(Stored data entries)
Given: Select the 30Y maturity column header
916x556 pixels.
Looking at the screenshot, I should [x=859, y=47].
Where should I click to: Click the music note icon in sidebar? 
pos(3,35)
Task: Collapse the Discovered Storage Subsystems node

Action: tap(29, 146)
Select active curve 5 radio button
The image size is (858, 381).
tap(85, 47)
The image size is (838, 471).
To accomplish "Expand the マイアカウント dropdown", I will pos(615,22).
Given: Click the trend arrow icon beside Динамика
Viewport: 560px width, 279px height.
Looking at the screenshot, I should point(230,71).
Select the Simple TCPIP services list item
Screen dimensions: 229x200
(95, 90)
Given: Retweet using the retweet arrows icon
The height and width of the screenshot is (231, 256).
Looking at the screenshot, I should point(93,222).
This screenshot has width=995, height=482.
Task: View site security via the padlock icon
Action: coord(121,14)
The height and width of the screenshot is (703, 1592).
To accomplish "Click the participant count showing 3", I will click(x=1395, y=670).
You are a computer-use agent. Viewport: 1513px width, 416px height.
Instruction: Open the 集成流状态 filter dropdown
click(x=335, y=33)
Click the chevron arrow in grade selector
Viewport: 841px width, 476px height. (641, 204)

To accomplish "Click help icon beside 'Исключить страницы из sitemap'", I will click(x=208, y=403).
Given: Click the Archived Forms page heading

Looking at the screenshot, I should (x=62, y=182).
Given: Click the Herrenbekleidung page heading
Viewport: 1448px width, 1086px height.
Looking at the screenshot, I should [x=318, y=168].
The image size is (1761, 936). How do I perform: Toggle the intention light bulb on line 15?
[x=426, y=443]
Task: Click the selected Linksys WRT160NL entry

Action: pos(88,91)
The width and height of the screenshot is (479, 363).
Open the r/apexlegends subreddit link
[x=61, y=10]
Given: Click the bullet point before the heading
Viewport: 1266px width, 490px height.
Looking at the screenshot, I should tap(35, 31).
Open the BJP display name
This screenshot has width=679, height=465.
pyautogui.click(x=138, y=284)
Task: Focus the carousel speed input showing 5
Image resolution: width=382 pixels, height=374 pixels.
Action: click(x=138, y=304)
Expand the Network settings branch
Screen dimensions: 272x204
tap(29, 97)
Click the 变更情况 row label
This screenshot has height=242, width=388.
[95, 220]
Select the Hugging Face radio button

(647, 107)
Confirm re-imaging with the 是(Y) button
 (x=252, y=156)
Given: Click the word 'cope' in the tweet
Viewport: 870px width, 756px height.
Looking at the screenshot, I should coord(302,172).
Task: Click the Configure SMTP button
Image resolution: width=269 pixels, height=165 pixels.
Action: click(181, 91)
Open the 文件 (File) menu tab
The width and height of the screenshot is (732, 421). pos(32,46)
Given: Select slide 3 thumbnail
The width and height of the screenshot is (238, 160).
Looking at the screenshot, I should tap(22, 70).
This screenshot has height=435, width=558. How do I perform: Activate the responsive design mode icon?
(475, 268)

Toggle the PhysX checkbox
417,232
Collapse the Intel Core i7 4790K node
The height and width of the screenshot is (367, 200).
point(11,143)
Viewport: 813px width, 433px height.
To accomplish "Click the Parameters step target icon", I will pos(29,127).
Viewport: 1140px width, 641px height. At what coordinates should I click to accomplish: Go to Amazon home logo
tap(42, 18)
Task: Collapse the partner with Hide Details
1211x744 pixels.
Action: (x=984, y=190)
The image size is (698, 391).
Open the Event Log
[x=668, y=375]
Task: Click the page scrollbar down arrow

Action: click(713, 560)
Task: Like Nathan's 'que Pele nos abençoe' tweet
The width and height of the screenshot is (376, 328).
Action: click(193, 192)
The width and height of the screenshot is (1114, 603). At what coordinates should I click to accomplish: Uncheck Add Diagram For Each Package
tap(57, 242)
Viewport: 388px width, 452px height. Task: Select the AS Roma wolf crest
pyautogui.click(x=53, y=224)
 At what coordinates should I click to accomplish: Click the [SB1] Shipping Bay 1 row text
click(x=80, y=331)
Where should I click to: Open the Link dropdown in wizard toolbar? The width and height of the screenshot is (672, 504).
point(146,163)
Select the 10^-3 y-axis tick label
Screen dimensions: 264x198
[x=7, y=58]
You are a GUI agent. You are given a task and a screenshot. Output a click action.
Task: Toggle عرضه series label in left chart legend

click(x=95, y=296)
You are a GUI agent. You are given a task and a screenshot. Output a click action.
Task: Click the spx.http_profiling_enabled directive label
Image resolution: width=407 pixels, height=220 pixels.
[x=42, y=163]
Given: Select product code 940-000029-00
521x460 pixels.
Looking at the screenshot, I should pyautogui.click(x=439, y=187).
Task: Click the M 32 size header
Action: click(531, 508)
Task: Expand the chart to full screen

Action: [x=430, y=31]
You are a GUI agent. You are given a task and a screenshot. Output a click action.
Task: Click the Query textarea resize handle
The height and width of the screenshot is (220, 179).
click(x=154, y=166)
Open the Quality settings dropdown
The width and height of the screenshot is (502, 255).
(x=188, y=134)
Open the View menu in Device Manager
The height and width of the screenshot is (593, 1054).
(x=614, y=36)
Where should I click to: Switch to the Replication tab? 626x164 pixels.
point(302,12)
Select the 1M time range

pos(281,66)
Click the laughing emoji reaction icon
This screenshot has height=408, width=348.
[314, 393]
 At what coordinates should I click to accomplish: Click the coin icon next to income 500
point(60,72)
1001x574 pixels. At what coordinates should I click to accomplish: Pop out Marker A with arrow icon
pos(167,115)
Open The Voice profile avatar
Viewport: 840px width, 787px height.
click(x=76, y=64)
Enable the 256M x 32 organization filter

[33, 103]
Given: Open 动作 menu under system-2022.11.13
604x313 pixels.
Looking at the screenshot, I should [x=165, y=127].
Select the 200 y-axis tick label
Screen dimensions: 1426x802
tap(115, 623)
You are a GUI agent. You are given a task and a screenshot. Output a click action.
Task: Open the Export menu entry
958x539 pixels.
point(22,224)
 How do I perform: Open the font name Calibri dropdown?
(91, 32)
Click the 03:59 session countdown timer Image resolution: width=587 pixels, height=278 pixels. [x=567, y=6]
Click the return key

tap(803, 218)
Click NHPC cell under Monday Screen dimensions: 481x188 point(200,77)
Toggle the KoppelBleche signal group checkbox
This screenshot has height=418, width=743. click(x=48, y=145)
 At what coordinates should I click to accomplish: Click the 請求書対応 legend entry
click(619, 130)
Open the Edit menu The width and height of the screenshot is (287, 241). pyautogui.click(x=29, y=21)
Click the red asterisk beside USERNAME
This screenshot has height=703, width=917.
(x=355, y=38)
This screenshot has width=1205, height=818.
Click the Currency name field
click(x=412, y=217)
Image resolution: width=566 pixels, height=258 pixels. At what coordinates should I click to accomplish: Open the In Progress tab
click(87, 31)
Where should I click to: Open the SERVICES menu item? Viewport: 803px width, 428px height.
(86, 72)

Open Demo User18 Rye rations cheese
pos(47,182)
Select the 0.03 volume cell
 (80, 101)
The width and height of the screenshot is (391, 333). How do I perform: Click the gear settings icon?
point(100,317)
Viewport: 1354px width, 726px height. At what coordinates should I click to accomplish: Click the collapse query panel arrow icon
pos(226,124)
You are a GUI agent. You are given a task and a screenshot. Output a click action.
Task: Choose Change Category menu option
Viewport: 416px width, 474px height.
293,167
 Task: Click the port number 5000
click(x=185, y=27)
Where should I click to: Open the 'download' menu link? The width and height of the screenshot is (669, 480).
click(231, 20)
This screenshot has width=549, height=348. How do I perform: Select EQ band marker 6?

- REQUIRED WORK
Give an exact copy of the lines above, from the top of the records to the line that contains "Task: Focus the", taking in both ends.

- SOLUTION TO THIS PROBLEM
Given: Select the 30Y maturity column header
916x556 pixels.
Looking at the screenshot, I should [x=859, y=47].
Where should I click to: Click the music note icon in sidebar? 
pos(3,35)
Task: Collapse the Discovered Storage Subsystems node

Action: tap(29, 146)
Select active curve 5 radio button
The image size is (858, 381).
tap(85, 47)
The image size is (838, 471).
To accomplish "Expand the マイアカウント dropdown", I will pos(615,22).
Given: Click the trend arrow icon beside Динамика
Viewport: 560px width, 279px height.
Looking at the screenshot, I should point(230,71).
Select the Simple TCPIP services list item
Screen dimensions: 229x200
(95, 90)
Given: Retweet using the retweet arrows icon
The height and width of the screenshot is (231, 256).
Looking at the screenshot, I should point(93,222).
This screenshot has width=995, height=482.
Task: View site security via the padlock icon
Action: coord(121,14)
The height and width of the screenshot is (703, 1592).
To accomplish "Click the participant count showing 3", I will click(x=1395, y=670).
You are a computer-use agent. Viewport: 1513px width, 416px height.
Instruction: Open the 集成流状态 filter dropdown
click(x=335, y=33)
Click the chevron arrow in grade selector
Viewport: 841px width, 476px height. (641, 204)

To accomplish "Click help icon beside 'Исключить страницы из sitemap'", I will click(x=208, y=403).
Given: Click the Archived Forms page heading

Looking at the screenshot, I should (x=62, y=182).
Given: Click the Herrenbekleidung page heading
Viewport: 1448px width, 1086px height.
Looking at the screenshot, I should [x=318, y=168].
The image size is (1761, 936). How do I perform: Toggle the intention light bulb on line 15?
[x=426, y=443]
Task: Click the selected Linksys WRT160NL entry

Action: pos(88,91)
The width and height of the screenshot is (479, 363).
Open the r/apexlegends subreddit link
[x=61, y=10]
Given: Click the bullet point before the heading
Viewport: 1266px width, 490px height.
Looking at the screenshot, I should tap(35, 31).
Open the BJP display name
This screenshot has width=679, height=465.
pyautogui.click(x=138, y=284)
Task: Focus the carousel speed input showing 5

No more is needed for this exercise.